Многие близкие, пишет Овидий, отказали ему, изгнаннику, в своей дружбе и покинули его в тяжелую минуту, но он готов великодушно простить их, объясняя измену не вероломством, а страхом перед сославшим его императором, ведь и они могли стать из-за сочувствия к поэту жертвами тяжелого гнева. Для себя же Овидий считает обязательным и в роковую минуту быть верным той нравственной высоте, той кристальной чистоте души (candor animi), не позволяющей отвечать коварством на коварство, которой он следовал всю жизнь, и, веря, как все античные поэты, в бессмертие поэтического слова, обещает прославить на века своих добрых друзей, сохранивших верность изгнаннику. Об этих своих пиладах пишет он Котте, рассказывает о собрании гетов, когда из толпы вдруг выступил согбенный годами старец и обратился к поэту со словами: «И нам знакомо слово дружбы, хотя мы и живем вдали от Рима на Понте», и в доказательство сослался на ту бережность, с которой хранят у гетов и скифов древний миф об Ифигении, Оресте и Пиладе, прибывших некогда в эти края из Греции. Геты, обступившие старика и слушавшие его рассказ, восторженными возгласами выражали свое восхищение героизмом легендарных юношей. «Какими же должны быть вы, рожденные в великом Риме, если священное имя дружбы волнует даже сердца варваров!» — восклицает Овидий, обращаясь к Котте. Поэт чувствует себя в изгнании настоящим римлянином — воспитанником высокой древней культуры с ее почитанием великих нравственных ценностей, равно драгоценных для всех людей на земле. Он свидетельствует во многих элегиях, как нашел в конце жизни общий язык с томитами, среди которых прожил долгих девять лет. Поэт рассказывает, что был освобожден от налогов, награжден венком за победу в каком-то поэтическом состязании, постоянно общался и с присылаемыми на побережье римскими должностными лицами, а вел себя в ссылке так, «что ни один мужчина, ни одна женщина и ни один ребенок не могли пожаловаться на него». Об этом пишет он высокопоставленному магистрату Грекину, как будто официальные власти и сам император могли оценить его высокий гуманизм и благородство, в чем он видел главные достоинства истинного римлянина, просвещенного воспитанника многовековой культуры. Но как раз это-то и расположило к нему сердца «варваров», а у Пушкина — бессарабских цыган. «И полюбили все его, И жил он на берегах Дуная, Не обижая никого»…

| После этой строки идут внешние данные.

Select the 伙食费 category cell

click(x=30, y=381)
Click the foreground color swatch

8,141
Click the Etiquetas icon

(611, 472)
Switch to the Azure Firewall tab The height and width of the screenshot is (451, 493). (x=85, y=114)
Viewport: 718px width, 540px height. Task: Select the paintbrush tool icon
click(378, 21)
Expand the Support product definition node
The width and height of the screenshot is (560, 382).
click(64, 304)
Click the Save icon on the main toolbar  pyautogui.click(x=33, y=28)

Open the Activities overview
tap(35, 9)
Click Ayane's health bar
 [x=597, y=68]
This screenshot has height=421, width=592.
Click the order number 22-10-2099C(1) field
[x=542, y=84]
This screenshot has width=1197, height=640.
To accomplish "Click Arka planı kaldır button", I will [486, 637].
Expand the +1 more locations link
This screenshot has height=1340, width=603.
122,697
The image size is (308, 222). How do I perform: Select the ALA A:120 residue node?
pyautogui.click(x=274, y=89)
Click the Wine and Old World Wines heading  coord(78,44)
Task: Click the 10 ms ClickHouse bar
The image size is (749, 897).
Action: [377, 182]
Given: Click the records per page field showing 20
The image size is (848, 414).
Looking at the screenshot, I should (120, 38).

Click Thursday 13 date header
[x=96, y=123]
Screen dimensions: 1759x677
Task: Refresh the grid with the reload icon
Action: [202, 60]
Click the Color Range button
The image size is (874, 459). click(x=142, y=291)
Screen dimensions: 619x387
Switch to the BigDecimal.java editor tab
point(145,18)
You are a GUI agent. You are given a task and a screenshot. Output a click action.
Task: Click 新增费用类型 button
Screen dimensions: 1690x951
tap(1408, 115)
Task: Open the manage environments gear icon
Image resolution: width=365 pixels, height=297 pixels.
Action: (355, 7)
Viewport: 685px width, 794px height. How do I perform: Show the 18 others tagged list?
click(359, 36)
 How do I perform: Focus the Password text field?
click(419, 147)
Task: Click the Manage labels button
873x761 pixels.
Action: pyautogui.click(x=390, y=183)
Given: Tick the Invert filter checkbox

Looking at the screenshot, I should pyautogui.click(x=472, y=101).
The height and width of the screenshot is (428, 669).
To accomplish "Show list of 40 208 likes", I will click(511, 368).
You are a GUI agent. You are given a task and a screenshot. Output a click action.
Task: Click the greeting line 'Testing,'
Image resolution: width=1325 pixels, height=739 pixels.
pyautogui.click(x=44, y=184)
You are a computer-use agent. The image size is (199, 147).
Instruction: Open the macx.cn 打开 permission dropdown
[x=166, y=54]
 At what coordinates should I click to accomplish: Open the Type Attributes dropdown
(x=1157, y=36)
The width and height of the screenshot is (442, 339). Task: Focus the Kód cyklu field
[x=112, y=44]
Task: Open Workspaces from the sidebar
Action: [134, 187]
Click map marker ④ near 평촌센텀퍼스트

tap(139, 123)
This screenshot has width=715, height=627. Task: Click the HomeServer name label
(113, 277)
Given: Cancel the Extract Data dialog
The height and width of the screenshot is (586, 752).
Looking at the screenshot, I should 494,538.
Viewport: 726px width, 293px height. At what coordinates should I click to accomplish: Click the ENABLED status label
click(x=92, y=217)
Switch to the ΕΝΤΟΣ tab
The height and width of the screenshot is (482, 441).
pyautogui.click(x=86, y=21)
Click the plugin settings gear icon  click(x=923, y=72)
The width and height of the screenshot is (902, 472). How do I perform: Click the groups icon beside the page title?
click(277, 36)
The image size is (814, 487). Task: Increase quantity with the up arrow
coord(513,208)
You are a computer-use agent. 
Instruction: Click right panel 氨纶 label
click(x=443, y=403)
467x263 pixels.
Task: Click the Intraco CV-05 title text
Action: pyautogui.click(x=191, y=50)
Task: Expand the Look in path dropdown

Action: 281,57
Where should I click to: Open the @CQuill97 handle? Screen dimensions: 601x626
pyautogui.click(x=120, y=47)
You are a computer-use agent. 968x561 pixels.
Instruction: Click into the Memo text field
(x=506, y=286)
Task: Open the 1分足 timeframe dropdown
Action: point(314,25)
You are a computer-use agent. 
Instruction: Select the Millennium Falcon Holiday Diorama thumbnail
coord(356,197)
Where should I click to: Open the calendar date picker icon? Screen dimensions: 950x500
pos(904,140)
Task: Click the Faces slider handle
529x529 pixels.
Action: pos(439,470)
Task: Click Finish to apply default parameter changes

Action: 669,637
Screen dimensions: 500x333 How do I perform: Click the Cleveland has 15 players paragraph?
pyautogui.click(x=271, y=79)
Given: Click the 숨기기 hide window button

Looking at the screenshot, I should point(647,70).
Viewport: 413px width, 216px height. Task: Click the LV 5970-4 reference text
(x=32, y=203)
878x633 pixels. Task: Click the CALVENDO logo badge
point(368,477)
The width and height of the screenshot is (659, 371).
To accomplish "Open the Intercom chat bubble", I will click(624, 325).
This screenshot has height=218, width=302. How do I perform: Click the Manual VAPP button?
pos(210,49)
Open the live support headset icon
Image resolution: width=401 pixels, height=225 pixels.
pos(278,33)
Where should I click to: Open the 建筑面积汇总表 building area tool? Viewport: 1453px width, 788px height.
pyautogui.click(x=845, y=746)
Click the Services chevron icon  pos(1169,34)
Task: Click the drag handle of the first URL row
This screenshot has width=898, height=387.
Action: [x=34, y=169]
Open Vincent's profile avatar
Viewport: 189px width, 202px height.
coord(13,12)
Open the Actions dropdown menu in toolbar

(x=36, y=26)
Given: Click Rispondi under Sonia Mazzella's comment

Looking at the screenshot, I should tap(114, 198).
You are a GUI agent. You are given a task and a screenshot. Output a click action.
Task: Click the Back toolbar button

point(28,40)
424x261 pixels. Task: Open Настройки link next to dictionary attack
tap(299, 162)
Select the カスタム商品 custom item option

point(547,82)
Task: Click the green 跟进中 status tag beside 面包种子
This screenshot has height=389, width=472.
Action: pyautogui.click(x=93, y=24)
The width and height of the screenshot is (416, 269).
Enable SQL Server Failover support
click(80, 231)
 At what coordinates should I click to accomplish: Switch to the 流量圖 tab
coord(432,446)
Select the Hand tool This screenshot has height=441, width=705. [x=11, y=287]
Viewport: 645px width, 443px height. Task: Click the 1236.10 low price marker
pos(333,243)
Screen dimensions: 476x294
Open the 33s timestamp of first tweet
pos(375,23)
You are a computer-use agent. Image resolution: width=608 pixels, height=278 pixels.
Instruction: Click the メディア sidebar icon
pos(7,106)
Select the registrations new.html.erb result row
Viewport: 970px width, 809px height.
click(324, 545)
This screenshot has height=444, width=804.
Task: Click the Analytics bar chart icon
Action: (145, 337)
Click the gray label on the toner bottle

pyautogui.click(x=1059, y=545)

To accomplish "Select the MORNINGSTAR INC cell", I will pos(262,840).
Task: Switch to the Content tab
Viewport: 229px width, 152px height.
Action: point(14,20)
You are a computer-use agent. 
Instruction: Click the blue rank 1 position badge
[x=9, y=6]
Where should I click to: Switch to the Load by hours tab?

На таких же непосредственных впечатлениях от чтения элегий изгнания основаны и описания физических и моральных страданий Овидия, о которых говорит старик цыган. Ссыльный действительно был «бледный» и «иссохший», его кожа своей желтизной напоминала бронзу тронутых первым морозом осенних листьев, он исхудал и страдал бессонницей и ностальгией. Современные французские ученые-медики отмечают выразительность и правдивость этих описаний внешности и самочувствия одинокого, сосланного в глушь степей осужденного. Но этот больной, преждевременно одряхлевший ссыльный в момент поэтического вдохновения забывает о своих болезнях, высоко поднимаясь в такие минуты над бездной человеческого горя и страданий:
Эта верность своему призванию при всех обстоятельствах, убеждение в том, что поэтическое творчество поднимает смертного к богам, дарует ему исцеление от страданий, не могли не пленить Пушкина, и именно об этом, в сущности, говорит и старик цыган.
Но поэтический дар сочетался у римлянина с теми чисто человеческими чертами, которые так высоко ценил Пушкин: с искренностью и наивным простодушием, с той обаятельной детскостью, которая отличает в пушкинском стихотворении «Памятник» «друга степей — калмыка», будущего его читателя. Именно эти черты объединяют высокообразованного, просвещенного римлянина с предками диких цыган, так искренно сочувствующими беспомощному и бесхитростному изгнаннику.